Advent and Christmas were full of stories drawing us to the presence of God in and among God’s people. The story of the baptism of Christ reminds us that we belong to God in life and death – our identity belongs to God. The stories of Jesus calling the disciples invite us to consider joining God in re-creating the world. We all have a part in the missio Dei1. We belong to the life and activity of the Triune God, and our call is to join the Christ in embodying the reign of God! The first three seasons of the church calendar center us in the story of our belonging – to God, God’s mission, and one another.

We are quick to forget our belongings. We find ways to separate ourselves from God, Creation, one another, and ourselves. We forget that we belong to love – our identity and destiny. When this separation (which means sin) occurs, our belonging and our oneness with God are blurred. We forget who and whose we are and begin creating identities that do not reflect our true selves. During this disordering experience, the temptation is to pursue the self-destructive illusion that says we are alone and separate, choosing to be a rugged individual to a true community. Evil, the ideologies that pit us against the community and actions that lead to an ‘us versus them’ mentality, seduces us deeper into separation’s despair. These wages rob us of our true selves by insisting the gap is too large to bridge and the presence of pain and suffering means healing is not possible. No longer do we believe we belong, but we are ‘predestined’ to be autonomous from God and one another.


The good news is that this illusion is just that, an illusion. The Biblical witness tells of God’s activity and movement toward us to undo whatever it is that separates us. In the life, ministry, death, and resurrection of Jesus, we see how we return to our belonging by becoming who God calls us to be. Lent is the season of our becoming –we examine our separations by witnessing our sufferings, tending to our pains, and emptying the small self so we may encounter the Risen Christ. Not with quick fixes or bypassing with spiritual language. Sister Joan Chittister says it best, “Lent is about becoming, doing, and changing whatever it is that is blocking the fullness of life in us right now.” For forty days, we travel into the wilderness of our lives and ask, “Who is God inviting us to become?”

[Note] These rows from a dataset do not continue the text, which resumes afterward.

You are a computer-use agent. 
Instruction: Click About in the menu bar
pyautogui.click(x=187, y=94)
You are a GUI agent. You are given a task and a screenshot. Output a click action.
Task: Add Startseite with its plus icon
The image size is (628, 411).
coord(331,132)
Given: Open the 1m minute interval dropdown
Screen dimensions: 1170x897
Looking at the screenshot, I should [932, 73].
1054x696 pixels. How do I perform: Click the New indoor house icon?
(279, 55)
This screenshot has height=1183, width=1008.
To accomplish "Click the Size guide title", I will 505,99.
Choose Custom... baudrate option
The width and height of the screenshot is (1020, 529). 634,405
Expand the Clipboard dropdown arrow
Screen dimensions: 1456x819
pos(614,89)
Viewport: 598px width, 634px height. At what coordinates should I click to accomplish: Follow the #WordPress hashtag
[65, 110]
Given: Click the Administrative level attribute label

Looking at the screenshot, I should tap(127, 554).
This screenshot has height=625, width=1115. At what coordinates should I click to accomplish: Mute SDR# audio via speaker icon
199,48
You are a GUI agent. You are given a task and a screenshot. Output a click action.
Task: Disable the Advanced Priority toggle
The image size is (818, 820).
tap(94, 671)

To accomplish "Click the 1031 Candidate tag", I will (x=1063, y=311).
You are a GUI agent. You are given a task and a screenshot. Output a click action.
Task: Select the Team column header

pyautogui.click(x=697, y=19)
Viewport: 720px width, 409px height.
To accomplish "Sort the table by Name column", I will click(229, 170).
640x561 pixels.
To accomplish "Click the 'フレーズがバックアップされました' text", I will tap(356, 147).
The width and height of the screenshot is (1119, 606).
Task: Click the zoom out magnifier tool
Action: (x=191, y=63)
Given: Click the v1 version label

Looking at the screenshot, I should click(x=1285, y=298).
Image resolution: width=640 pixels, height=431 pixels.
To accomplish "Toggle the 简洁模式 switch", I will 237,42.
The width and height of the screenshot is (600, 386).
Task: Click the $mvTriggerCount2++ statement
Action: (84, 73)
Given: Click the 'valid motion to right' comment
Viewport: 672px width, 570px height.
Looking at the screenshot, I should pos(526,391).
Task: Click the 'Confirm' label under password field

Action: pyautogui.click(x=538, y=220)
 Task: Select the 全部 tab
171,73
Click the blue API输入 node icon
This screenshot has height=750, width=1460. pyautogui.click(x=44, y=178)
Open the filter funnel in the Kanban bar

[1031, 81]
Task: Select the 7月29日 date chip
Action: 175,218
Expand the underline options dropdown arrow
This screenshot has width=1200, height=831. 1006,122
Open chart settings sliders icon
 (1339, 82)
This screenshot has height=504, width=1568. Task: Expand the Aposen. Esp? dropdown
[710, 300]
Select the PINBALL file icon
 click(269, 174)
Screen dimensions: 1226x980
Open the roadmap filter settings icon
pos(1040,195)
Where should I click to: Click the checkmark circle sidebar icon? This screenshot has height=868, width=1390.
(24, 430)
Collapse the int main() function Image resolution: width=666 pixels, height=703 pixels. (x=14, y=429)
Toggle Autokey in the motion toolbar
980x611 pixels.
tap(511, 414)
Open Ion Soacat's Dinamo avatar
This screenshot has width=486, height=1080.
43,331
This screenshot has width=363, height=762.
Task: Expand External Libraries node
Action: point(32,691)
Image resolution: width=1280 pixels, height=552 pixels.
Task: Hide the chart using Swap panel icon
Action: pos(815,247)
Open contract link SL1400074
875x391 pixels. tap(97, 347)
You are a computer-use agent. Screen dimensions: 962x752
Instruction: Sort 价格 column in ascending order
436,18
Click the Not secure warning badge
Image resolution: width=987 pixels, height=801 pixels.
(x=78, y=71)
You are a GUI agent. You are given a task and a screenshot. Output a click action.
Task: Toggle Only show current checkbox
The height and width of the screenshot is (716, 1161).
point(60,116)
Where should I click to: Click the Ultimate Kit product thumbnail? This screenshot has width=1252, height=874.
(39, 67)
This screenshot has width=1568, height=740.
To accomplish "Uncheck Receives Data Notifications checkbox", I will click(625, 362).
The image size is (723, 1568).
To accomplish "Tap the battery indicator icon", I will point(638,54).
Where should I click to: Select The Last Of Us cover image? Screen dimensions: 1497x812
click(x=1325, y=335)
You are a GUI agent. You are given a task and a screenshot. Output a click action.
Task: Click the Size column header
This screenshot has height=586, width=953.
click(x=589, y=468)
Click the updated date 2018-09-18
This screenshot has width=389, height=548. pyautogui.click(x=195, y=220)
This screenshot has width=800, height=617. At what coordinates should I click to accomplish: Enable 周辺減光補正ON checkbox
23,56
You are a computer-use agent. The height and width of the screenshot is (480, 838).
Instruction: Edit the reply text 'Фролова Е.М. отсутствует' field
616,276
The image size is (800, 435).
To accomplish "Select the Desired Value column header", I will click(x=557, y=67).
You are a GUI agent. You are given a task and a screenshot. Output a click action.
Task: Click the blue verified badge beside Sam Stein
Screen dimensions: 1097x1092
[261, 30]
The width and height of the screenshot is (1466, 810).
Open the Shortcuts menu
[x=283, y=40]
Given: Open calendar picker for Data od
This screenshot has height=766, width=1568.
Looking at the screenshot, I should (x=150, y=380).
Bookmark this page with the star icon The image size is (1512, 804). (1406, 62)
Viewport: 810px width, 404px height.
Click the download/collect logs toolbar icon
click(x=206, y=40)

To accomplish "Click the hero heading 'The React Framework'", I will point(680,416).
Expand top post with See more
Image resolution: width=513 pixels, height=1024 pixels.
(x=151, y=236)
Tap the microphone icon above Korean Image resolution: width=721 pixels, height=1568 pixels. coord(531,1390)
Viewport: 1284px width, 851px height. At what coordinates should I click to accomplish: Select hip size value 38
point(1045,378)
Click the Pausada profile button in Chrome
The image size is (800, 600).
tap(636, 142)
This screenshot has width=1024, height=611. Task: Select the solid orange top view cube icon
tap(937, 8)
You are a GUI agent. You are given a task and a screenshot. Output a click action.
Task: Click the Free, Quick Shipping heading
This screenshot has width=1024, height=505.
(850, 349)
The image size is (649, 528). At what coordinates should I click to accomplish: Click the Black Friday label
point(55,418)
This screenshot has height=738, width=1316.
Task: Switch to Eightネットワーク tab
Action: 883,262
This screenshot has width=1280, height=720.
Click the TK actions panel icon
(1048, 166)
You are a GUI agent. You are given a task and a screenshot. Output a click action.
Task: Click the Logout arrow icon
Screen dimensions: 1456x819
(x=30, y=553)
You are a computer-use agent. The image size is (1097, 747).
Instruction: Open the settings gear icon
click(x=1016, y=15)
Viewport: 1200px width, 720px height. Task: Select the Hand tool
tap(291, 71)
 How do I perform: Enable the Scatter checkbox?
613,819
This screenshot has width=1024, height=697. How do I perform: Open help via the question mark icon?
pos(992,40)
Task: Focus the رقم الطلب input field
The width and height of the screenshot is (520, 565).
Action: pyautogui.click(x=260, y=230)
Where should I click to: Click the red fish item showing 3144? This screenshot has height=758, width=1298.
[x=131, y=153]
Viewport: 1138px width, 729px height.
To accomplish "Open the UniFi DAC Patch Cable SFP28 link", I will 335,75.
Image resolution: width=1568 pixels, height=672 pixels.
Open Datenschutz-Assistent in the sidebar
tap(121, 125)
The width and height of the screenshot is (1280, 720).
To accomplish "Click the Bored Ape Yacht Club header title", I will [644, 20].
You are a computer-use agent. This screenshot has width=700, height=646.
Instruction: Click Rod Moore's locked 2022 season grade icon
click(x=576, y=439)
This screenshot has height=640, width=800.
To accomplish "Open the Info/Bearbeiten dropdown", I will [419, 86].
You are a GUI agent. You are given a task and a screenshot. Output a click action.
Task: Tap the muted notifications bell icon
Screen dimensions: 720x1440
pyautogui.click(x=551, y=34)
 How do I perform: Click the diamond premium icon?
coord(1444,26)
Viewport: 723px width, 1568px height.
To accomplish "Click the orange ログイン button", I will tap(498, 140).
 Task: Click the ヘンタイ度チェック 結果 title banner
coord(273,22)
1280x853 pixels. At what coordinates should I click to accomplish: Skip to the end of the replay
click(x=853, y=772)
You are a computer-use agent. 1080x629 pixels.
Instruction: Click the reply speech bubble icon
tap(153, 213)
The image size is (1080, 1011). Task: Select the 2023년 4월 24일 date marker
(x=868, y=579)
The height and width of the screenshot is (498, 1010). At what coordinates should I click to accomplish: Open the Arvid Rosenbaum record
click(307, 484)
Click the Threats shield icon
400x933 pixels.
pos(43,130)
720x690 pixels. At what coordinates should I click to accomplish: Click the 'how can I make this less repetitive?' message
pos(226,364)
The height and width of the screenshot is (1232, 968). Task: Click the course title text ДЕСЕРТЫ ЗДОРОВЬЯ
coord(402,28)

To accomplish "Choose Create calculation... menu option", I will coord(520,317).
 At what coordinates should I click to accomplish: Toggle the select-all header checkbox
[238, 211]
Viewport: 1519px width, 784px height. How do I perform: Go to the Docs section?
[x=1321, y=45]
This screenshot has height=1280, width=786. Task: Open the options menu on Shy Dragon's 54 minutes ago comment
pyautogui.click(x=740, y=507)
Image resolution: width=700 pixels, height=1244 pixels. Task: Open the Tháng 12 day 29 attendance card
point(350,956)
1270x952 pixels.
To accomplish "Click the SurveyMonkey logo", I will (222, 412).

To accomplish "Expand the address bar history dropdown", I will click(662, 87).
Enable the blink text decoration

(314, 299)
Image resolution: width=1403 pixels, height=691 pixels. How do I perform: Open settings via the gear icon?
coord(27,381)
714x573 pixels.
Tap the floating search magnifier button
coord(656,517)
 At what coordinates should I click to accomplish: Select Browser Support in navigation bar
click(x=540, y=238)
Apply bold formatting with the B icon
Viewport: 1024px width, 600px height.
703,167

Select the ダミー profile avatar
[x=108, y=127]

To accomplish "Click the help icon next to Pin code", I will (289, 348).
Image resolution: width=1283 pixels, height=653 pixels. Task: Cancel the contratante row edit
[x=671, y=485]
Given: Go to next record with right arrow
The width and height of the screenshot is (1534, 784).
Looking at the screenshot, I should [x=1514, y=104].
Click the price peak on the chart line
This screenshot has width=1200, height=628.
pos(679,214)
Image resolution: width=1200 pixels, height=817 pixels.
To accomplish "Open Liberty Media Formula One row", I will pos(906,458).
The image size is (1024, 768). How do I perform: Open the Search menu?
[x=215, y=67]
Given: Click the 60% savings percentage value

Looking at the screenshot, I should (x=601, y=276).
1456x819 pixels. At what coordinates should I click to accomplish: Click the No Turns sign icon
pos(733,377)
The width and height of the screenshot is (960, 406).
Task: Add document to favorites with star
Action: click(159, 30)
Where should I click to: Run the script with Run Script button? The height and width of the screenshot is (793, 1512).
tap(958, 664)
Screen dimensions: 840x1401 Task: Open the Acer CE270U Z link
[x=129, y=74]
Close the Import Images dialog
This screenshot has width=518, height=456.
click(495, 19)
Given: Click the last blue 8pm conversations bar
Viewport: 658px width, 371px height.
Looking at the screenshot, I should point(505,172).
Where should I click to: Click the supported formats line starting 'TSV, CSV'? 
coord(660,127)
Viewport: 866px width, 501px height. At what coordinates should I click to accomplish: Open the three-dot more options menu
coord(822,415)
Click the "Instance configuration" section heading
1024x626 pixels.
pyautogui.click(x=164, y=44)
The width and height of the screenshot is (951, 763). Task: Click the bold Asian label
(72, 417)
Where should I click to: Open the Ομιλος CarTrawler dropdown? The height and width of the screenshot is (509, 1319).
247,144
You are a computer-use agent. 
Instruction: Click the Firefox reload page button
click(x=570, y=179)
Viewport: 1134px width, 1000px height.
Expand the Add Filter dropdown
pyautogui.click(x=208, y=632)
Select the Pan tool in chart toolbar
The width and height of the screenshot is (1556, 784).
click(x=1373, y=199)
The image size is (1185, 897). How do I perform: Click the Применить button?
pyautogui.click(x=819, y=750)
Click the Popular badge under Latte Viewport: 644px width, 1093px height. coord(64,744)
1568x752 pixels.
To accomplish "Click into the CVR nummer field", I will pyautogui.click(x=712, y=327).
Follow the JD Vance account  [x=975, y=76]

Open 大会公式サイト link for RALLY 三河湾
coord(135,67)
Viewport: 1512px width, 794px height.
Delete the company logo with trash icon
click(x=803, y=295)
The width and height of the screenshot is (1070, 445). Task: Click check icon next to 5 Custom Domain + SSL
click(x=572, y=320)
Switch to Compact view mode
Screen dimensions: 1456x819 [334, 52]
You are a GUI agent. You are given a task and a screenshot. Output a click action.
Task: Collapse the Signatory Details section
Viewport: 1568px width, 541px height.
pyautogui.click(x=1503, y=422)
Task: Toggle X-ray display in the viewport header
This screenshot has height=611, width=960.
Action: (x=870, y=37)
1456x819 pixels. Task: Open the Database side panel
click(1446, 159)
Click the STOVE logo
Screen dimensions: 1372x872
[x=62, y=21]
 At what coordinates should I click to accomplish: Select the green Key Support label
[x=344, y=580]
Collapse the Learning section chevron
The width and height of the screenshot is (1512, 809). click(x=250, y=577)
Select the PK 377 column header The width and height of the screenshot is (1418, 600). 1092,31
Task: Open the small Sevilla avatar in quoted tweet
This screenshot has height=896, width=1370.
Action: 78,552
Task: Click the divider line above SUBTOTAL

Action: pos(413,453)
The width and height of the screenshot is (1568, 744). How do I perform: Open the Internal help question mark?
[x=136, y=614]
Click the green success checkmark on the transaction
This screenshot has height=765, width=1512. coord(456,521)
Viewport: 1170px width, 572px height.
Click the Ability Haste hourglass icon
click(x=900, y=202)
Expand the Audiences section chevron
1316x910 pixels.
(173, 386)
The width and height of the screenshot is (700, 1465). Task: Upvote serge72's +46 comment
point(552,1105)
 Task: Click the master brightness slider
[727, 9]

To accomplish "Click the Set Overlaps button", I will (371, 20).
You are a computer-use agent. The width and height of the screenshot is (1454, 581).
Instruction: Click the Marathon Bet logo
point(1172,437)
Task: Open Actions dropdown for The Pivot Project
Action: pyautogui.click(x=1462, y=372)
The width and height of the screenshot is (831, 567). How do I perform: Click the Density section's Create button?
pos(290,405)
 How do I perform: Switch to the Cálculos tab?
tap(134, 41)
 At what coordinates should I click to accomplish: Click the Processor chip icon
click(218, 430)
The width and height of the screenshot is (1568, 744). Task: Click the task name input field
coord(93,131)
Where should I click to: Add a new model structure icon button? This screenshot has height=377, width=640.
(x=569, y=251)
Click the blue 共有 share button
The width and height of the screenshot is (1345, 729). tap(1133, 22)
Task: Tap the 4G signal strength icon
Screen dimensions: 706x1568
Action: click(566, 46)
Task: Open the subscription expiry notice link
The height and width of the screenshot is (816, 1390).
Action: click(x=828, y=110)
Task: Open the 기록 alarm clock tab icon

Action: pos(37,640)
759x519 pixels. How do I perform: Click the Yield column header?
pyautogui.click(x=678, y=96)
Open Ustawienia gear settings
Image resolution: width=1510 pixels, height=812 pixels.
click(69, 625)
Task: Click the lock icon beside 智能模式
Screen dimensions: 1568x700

Lent is a season of disorder. The good news is that we do not traverse the ashy landscape alone – but God in the Risen Christ, with the companionship of the Spirit – goes with us. Lent invites us into the paradox of this life – failure is a part of success, death is a part of life, and imperfection is included in perfection – or, to use the definition in Scripture – becoming whole!

If love is our belonging, faith is the slow process of getting there. Lent is the season of our becoming – when we journey together with the faith of Jesus toward our true belonging – the Beloved Community.